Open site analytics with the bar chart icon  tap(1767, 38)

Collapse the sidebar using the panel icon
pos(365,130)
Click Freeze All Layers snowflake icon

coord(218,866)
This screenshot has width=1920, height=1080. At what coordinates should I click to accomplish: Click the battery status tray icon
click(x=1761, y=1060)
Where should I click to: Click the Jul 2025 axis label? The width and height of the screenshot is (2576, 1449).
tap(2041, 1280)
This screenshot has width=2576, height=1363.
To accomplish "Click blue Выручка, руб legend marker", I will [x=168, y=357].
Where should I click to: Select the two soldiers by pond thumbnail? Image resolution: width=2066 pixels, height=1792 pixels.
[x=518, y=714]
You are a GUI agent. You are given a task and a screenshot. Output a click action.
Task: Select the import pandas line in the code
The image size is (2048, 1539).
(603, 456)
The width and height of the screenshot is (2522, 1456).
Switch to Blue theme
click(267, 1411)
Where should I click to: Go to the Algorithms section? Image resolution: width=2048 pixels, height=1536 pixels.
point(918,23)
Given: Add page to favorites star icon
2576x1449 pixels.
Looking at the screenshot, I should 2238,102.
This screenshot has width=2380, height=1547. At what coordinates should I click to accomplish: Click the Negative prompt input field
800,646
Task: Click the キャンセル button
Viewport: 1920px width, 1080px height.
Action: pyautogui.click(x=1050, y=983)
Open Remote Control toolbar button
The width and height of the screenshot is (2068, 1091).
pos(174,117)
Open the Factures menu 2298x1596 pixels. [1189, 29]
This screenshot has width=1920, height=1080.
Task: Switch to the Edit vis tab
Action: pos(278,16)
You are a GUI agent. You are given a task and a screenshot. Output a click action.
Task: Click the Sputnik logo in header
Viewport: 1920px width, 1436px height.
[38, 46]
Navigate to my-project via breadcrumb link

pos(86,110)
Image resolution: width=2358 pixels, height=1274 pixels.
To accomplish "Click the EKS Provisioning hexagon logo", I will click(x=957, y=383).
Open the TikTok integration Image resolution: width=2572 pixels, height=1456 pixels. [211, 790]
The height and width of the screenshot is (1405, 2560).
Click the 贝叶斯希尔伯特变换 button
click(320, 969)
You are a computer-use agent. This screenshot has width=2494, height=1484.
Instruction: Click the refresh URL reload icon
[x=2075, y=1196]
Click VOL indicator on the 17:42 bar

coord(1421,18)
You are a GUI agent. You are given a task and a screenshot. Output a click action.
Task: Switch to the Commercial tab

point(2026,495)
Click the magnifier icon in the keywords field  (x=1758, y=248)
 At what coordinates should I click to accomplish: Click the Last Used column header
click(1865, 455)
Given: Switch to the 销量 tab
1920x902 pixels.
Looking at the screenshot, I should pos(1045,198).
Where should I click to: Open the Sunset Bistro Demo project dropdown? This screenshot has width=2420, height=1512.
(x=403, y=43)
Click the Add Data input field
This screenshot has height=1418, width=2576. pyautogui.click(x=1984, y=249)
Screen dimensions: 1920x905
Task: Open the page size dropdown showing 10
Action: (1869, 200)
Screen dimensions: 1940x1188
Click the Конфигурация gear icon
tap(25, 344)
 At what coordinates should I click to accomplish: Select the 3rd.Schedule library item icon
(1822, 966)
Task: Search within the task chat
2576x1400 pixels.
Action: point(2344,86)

- [Problem description]
When a line holds the string "will", pull it out of the listing.

- [Answer below]
To accomplish "Click blue Выручка, руб legend marker", I will [x=168, y=357].
To accomplish "Click the EKS Provisioning hexagon logo", I will click(x=957, y=383).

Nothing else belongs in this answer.